The benchmark could create 500 MB file encoded in UTF-8 with cyclic
16-bit chars (to give the encoder something to do), then read it and
average the read/write time for the alternative ways of coding it over
5 trials.

It is a gene programmers have. Whenever there are two or more ways of
doing something, they HAVE to know which is the best way.
--
Roedy Green Canadian Mind Products
http://mindprod.com

When a newbie asks for help tracking a bug in a code snippet, the problem is usually is the code he did not post, hence the value of an SSCCE.
see http://mindprod.com/jgloss/sscce.html
From: Roedy Green on
On Sat, 20 Feb 2010 11:48:43 +0000, Tom Anderson
<twic(a)urchin.earth.li> wrote, quoted or indirectly quoted someone who
said :

>Writer w = new BufferedWriter(new OutputStreamWriter(out));
>Writer w = new OutputStreamWriter(new BufferedOutputStream(out));

It turns out it makes a huge difference. I will post code shortly.
--
Roedy Green Canadian Mind Products
http://mindprod.com

When a newbie asks for help tracking a bug in a code snippet, the problem is usually is the code he did not post, hence the value of an SSCCE.
see http://mindprod.com/jgloss/sscce.html
From: Lew on
Tom Anderson wrote, quoted or indirectly quoted someone who said :
>> Writer w = new BufferedWriter(new OutputStreamWriter(out));
>> Writer w = new OutputStreamWriter(new BufferedOutputStream(out));

Roedy Green wrote:
> It turns out it makes a huge difference. I will post code shortly.

Please also show the environment and which one won.

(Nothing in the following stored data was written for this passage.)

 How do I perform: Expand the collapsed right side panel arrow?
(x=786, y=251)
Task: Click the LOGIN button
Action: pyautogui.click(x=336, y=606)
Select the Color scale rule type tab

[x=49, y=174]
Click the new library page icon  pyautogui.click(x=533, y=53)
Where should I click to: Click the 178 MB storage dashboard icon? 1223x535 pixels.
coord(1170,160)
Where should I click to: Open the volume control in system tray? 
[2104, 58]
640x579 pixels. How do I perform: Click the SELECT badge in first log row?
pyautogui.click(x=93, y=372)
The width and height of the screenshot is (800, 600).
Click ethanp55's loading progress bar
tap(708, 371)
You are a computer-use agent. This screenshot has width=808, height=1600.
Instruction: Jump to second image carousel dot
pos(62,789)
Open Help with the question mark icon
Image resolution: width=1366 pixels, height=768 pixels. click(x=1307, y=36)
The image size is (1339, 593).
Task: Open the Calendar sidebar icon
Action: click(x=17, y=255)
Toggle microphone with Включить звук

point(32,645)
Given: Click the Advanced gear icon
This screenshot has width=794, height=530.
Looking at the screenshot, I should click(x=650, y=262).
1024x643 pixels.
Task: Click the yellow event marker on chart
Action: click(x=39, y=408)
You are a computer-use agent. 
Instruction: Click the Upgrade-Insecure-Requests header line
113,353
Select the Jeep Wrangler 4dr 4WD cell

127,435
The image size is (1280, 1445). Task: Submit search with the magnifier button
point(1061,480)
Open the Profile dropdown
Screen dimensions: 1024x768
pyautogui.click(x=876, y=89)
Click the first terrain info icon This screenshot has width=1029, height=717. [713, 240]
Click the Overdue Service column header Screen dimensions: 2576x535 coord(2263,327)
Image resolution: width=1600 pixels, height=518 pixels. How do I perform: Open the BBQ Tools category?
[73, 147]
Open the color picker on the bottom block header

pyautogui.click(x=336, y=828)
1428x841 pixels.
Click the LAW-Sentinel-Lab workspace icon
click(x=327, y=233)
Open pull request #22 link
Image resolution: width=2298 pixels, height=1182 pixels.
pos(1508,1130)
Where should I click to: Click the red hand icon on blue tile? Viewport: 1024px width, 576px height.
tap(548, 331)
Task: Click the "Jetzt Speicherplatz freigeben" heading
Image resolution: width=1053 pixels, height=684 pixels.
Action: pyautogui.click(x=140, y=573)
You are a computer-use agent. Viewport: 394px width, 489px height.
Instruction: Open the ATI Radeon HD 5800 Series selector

I wonder if things like RAM, CPU, disk subsystem performance and such
influence the outcome.

--
Lew
From: Roedy Green on
On Sat, 20 Feb 2010 11:48:43 +0000, Tom Anderson
<twic(a)urchin.earth.li> wrote, quoted or indirectly quoted someone who
said :

>Writer w = new BufferedWriter(new OutputStreamWriter(out));
>Writer w = new OutputStreamWriter(new BufferedOutputStream(out));

one thing to be aware of is BufferedWriters measure their buffers in
chars and BufferedOutputStreams measure them in bytes.
--
Roedy Green Canadian Mind Products
http://mindprod.com

When a newbie asks for help tracking a bug in a code snippet, the problem is usually is the code he did not post, hence the value of an SSCCE.